During operation, latching arms 32 would normally be pivoted by spring 38 to rest against stop 46 and latching end region 34 would not extend through openings 36 in stabbing guide 28. Follower pile 14 and skirt pile 12 would then be moved together to insert stabbing guide 28 within skirt pile 12 thereby aligning follower pile 14 and skirt pile 12. After end regions 24 and 30 of skirt and follower piles 12 and 14 respectively engage, weight 50 is moved through follower pile 14, generally via gravity, until coming to rest against bent end regions of latching arms 32. Weight 50 is typically sized so as to overcome the bias of coil springs 38 plus an additional 10 percent or so. Weight 50 pivots latching arms 32 about pivot pin 40 causing latching end regions 34 to extend through openings 36 in stabbing guide 28 thereby engaging lower surface 26 of annular latch 22 secured to skirt pile 12.

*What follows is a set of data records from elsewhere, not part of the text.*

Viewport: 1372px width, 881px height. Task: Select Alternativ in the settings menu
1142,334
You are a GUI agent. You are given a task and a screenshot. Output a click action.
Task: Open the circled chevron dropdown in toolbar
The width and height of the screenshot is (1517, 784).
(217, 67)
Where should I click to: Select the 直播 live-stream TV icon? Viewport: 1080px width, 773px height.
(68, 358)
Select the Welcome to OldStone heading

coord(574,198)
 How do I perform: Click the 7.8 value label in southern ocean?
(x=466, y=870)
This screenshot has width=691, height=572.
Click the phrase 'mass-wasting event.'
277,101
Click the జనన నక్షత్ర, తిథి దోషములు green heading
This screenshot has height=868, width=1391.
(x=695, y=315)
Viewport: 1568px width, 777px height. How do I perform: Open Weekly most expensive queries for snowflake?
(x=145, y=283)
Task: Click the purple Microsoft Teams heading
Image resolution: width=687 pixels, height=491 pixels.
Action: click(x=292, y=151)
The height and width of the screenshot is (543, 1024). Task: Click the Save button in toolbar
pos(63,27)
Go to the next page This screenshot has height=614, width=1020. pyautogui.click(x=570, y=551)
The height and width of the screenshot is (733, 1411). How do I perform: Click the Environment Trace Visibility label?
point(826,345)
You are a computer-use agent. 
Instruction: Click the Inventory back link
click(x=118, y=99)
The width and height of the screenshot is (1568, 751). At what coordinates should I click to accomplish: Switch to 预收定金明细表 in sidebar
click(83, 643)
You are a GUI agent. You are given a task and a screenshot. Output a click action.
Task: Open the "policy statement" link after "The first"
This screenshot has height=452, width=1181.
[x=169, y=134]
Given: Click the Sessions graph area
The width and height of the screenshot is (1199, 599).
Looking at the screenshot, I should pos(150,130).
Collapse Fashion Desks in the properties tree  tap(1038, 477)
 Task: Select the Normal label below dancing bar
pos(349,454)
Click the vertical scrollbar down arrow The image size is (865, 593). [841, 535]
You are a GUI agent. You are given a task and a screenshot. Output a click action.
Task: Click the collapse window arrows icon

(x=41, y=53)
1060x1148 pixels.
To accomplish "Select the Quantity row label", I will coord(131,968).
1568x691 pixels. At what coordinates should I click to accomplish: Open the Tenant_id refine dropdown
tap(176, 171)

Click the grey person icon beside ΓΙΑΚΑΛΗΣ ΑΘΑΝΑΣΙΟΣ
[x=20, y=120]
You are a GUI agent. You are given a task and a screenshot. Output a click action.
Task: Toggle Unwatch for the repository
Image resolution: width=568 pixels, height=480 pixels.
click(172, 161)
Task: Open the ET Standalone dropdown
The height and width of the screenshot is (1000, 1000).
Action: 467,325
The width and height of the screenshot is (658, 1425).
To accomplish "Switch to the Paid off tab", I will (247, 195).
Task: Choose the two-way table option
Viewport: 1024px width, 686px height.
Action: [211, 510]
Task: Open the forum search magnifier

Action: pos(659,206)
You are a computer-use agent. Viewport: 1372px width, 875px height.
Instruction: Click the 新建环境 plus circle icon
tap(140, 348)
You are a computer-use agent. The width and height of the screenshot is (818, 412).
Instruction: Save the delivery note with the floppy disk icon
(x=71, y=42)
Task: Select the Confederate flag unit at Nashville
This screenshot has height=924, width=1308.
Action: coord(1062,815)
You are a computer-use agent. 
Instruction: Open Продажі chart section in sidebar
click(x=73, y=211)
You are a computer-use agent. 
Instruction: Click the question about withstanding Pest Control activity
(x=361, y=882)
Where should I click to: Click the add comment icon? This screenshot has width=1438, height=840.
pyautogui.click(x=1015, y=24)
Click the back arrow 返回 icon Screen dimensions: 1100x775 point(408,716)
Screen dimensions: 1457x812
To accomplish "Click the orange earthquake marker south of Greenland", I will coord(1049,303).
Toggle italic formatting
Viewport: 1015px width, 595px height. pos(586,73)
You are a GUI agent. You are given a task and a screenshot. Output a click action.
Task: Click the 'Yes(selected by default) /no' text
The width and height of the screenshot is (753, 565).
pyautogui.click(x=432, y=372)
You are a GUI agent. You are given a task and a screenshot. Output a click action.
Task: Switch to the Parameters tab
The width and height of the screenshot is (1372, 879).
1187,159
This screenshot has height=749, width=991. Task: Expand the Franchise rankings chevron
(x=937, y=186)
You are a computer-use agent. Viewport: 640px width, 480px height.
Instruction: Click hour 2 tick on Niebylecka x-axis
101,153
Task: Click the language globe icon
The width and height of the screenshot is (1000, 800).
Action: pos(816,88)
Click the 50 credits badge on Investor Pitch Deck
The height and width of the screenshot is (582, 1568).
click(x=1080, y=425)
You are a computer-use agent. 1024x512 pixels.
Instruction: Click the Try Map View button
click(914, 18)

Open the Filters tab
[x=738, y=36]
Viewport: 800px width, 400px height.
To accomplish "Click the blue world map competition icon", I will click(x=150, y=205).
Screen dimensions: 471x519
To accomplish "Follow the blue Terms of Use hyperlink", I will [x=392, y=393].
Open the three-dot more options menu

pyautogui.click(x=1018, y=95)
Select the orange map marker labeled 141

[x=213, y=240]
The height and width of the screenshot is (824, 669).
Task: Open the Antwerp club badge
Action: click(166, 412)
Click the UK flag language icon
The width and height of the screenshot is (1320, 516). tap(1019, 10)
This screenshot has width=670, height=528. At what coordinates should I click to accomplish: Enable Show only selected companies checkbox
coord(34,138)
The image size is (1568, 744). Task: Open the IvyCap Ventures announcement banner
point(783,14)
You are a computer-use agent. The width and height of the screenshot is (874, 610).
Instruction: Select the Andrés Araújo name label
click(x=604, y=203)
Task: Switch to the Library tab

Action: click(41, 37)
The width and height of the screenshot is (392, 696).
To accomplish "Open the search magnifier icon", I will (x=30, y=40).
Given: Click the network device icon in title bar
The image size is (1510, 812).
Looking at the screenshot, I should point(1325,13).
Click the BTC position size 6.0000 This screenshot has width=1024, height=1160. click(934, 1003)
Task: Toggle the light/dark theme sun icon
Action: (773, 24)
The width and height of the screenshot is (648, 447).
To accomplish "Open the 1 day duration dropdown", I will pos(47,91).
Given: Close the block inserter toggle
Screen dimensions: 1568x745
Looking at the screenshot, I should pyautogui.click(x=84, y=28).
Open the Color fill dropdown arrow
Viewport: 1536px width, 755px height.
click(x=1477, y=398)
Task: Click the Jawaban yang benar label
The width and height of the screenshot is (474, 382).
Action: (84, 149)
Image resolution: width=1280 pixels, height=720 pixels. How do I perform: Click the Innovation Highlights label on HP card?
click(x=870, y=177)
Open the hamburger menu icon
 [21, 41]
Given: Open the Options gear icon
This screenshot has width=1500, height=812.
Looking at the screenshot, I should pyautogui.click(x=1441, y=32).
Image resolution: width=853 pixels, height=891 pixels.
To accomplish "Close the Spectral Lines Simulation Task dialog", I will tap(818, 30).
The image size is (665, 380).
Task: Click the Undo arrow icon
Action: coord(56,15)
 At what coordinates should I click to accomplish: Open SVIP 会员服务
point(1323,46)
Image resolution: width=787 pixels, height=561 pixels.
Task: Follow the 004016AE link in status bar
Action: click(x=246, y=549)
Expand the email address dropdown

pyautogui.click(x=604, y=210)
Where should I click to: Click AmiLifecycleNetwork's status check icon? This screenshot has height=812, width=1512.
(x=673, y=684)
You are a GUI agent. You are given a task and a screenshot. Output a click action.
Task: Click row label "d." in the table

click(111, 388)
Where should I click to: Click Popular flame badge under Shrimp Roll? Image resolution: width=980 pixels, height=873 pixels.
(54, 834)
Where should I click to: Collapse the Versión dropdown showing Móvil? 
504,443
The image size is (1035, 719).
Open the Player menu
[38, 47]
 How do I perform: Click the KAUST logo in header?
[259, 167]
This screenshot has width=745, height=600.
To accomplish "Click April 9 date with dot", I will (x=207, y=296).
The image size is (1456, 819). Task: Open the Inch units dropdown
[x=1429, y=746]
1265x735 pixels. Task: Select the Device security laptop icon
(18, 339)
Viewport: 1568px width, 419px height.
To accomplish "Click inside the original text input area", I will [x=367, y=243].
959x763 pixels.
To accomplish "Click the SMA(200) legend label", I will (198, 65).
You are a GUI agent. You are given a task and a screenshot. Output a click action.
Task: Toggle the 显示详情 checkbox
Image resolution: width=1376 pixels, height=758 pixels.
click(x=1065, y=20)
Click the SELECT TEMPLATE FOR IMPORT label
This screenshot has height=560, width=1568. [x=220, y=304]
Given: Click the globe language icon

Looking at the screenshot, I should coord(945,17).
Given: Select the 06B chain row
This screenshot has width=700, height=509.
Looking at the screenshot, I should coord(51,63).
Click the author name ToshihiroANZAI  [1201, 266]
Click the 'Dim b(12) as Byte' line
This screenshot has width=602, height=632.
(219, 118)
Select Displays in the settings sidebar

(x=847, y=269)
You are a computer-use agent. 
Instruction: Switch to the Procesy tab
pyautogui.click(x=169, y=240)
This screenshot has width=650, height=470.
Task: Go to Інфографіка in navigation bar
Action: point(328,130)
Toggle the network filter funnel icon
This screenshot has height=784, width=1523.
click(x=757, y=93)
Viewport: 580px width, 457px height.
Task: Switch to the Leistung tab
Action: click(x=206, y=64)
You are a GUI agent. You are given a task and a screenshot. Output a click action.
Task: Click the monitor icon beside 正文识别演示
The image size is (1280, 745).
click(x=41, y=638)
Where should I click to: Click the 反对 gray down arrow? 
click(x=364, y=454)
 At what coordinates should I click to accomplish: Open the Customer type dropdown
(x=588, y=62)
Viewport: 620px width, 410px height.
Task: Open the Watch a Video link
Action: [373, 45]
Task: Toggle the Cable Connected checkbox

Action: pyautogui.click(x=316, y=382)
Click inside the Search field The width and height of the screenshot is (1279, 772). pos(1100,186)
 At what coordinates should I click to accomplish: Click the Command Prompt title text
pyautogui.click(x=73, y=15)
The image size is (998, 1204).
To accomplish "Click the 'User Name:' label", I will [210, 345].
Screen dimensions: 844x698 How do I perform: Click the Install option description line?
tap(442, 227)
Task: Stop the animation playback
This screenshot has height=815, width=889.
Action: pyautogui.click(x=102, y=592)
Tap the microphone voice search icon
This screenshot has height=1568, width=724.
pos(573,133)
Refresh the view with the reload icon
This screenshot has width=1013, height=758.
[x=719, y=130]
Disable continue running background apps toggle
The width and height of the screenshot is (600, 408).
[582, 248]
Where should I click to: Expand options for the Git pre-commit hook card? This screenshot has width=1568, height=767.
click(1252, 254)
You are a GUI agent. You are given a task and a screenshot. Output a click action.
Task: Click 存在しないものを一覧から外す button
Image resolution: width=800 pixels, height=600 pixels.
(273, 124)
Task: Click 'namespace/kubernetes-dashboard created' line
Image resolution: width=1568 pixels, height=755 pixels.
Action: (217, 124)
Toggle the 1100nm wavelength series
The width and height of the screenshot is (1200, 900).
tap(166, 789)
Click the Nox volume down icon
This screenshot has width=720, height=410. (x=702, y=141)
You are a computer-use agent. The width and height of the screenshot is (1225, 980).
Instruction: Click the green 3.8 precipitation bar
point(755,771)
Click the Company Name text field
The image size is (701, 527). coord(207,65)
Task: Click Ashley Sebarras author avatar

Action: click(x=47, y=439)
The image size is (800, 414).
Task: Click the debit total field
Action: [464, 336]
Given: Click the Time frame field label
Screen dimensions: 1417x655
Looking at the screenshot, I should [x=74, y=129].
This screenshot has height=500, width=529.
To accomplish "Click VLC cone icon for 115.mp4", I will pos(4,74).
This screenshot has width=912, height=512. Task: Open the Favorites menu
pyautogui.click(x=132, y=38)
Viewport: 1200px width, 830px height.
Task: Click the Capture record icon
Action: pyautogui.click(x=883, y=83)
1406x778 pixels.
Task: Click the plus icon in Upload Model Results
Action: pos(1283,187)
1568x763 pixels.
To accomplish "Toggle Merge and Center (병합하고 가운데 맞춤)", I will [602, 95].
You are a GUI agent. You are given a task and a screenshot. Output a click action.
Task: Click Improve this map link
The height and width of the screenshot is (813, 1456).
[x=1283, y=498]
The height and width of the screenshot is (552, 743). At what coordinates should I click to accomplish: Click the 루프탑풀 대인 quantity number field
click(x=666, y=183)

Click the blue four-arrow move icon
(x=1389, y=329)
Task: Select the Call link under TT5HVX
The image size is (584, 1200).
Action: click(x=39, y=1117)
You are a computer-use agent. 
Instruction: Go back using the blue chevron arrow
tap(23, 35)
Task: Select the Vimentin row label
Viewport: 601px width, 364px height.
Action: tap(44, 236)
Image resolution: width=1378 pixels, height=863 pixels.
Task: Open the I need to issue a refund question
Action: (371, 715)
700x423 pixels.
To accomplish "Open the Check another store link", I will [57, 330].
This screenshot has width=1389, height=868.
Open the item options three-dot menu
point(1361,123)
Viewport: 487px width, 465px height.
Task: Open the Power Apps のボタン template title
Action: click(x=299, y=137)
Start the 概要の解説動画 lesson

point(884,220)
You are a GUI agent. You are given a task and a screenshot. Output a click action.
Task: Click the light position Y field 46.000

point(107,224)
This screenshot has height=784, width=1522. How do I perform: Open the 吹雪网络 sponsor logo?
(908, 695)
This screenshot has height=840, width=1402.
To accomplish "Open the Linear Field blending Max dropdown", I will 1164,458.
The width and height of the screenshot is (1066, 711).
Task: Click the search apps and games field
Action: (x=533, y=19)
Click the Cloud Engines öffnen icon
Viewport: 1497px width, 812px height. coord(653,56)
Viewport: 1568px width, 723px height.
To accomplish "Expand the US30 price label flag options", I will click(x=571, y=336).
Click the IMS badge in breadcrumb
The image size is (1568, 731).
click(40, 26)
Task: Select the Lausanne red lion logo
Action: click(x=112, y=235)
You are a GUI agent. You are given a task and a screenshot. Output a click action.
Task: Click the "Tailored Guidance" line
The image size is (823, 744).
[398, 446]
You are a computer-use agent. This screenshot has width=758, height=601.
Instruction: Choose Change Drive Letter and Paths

Generally, there is some longitudinal play between a first position where latching end region 34 engages annular catch 22 and a second position where end regions 24 and 30 are in contact with each other. Thus longitudinal play assists in the driving of skirt pile 12 and in coupling skirt pile 12 and follower pile 14 together. After the coupling of skirt and followers piles 12 and 14, they are lowered to the sea bed and skirt pile 12 is manuvered into position prior to it being driven by a hammer (not shown) secured to the free end of follower pile 14. Once skirt pile 12 is driven and it is desirable to remove follower pile 14, weight 50 is moved from engagement with bent end region 48 of latching arms 32 thereby enabling springs 38 to bias latching arms 32 away from catch 22. At this time, end regions 24 and 30 may or may not be in contact with each other in order to enable latching end region 34 to disengage itself from sloped lower surface 26 of catch 22. Once disengaged, follower pile 14 and lowering and coupling assembly 10 can be removed from skirt pile and retrieved from the sea depths.
Obviously, for operation, skirt pile 12 may be resting on the ocean floor with follower pile 14 lowered to engage skirt pile 12 or both skirt and follower piles 12 and 14 may be coupled above the water surface and lowered together.
Many modifications may be made to this invention without departing from the basic spirit of it. Accordingly, the invention may be practiced other than as specifically disclosed herein.
Referring now to FIG. 5, there is shown alternate lowering and coupling assembly 60 which contains many of the same components as assembly 10 but alternate assembly 60 is configured as a "weight release" assembly whereas assembly 10 is configured as a "weight lock" assembly. In contrast to assembly 10, assembly 60 relies upon the removal or release of weight 62 from engagement with latching arms 64 for latching to occur. In this embodiment, latching arms 64 are biased by springs 38 but these springs are secured on follower pile 14 side of pivot pin 40 thereby pivoting latching end region 34 into engagement with catch 22. As weight 62 engages end region 66 of latching arms 64, it overcomes the bias of springs 38 and pivots latching end region 34 inward or away from catch 22 thereby enabling follower pile 14 to become disengaged from skirt pile 12.
To couple follower pile 14 with skirt pile 12, weight 62 would engage latching arms 64 to pivot their latching end region 34 inward so as to pivot these end regions enabling them to be inserted within skirt pile 12. Once inserted, weight 62 is lifted and springs 38, no longer being compressed, would then expand pivoting latching end regions 34 into engagement with catch 22.